I also enjoy how so many men comment on PUA sites and CC as if they are alphas. Well, if there as many alpha males as these comment sections self-declare, the ratio of alpha to beta would be 95-5, not the other way round.
Okay, Ava.
I’ve read your previous piece and this.
What I can say is that, for me personally, learning the game has been great. It has given me discipline in all sorts of areas. Most of whom, are not to do with women. Also, being good with women is much more than sex. It’s about alpha behaviour. Which is not the same, say, as being a thuggish lout to women. It means being comfortable by taking control, listening to what she has to say, but still keeping your own direction the primary mode of the relationship. Surely not something we can disagree on?
You’re wrong on many counts though. First, the movement is not and has never been Jewish. The roots go back to Casanova, Lord Byron. Byron, as an English eccentric, is an archetype of a romancer. Maybe not your White Knight ideal(which rarely works in real life), but a strong counterweight to the beta behaviour of many men. And who was Strauss’ guru? Mystery. And he was self-taught.
The most successful company in this sphere is RSD, owned primarily by a WASP from Canada together who has an asian sidekick. It’s a place filled with white instructors mostly for white students.
They do a lot of innergame and the guy, Owen Cook(a.k.a Tyler Durden) is big on respect for women while at the same time being very clear on your own goals. So the picture is much more nuanced and complex than you seem to think and as your flagrant Jew-baiting to the audience suggests.
Look, there *are* some people here who are very paranoid about Jews and do see an evil masterplan behind it all.
Feminism was an English thing. Remember the suffragettes? Feminism got corrupted in the 1960s, but the roots of feminism is as WASPish as they come. And if you are against feminism even in it’s earlier incarnation, well, by my guest. But I actually like things like allowing women to vote, letting them earn the same amount on the paycheck for the same work and treating them as equal. That’s healthy and commonsense and we should never forget the roots of feminism.
People ascribe Jews way more power. What we’ve seen in the last 50 years is an abberation.

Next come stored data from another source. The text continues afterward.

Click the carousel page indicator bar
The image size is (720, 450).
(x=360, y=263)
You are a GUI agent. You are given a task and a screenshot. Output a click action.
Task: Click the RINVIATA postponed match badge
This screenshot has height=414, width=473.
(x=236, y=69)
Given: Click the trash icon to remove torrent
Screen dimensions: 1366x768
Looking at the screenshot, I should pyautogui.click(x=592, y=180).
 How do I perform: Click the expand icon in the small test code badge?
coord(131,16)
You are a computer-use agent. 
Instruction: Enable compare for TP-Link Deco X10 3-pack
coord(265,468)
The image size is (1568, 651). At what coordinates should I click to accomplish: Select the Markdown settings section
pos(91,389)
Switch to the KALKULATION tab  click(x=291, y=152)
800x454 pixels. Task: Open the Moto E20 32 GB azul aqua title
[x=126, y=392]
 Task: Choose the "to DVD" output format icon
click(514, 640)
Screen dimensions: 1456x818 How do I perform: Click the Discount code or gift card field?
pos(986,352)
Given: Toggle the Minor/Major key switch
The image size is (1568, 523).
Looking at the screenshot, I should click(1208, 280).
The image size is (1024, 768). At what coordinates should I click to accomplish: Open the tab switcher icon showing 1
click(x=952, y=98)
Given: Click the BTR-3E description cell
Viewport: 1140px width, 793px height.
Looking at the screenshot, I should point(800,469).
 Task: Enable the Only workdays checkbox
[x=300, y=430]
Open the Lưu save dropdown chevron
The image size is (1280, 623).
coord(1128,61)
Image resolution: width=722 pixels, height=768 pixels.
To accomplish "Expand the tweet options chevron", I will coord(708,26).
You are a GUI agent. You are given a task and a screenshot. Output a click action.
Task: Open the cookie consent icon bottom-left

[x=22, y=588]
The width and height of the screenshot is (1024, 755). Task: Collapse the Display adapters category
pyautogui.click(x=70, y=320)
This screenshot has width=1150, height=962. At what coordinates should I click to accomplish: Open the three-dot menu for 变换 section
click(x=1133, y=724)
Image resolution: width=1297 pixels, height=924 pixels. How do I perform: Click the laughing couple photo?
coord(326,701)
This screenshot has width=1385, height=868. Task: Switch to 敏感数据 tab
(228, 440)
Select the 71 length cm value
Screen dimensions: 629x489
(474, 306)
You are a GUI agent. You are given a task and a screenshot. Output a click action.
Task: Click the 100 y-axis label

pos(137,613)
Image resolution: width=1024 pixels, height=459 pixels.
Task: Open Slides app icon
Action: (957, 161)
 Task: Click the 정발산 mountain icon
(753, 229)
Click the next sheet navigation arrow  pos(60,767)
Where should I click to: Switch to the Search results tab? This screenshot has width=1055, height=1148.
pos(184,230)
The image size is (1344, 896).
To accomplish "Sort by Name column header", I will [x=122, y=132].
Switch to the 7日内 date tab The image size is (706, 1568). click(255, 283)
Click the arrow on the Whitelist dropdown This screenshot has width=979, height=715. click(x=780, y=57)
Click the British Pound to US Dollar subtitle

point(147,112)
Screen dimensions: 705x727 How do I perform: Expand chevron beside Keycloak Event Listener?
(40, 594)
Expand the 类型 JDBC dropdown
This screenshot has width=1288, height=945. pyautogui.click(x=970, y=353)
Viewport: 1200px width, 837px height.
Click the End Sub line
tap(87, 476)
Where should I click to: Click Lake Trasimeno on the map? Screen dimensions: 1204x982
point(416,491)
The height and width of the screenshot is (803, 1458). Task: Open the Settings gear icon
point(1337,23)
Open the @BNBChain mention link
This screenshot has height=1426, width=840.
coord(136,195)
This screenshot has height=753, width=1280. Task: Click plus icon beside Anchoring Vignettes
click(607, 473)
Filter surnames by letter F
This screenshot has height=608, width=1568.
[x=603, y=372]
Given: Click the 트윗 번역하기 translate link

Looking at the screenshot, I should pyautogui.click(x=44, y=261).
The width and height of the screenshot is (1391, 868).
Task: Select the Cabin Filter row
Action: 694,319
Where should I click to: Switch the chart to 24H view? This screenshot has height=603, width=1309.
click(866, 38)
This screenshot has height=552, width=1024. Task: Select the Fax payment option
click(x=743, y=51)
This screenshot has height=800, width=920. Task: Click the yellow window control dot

We should not fall for the trap of overexplaining, because that is lazy. It is lazy thinking.
Now, what do I agree with you?
Well, there is a darker side to this, like any community. Some guys do in fact see women as mere sexdolls. And I think a lot more attention has been paid to the concept of ‘inner game’. And this has to do that it’s more about self-improvement for many. Women is just one part of it.
And as someone else stated. This movement has done great things for white men. Apart from many others I don’t exactly see white guys as victims. I certainly never felt maligned even once for the fact that I am white. Then again I live in a place which has no affirmative action or the like.
A lot of WN men here come across to me as whiny bitches. Simple as.
Still, there are lots of PUA’s who lead healthy lives. Check out Juggler, who’s a Republican of all things and have a healthy marriage. The only reason why people don’t know about him is because Strauss(or ‘Style’) was the writer. So people think he was the best, which he wasn’t(that was probably Mystery, the ethnic German). But Juggler, Tyler Durden(Owen Cook, now the owner of the largest and most successful company in the community) and many others have long relationships. Tyler’s with a latina, though. He doesn’t come across as very WN, but who cares? He doesn’t exactly promote PC thinking.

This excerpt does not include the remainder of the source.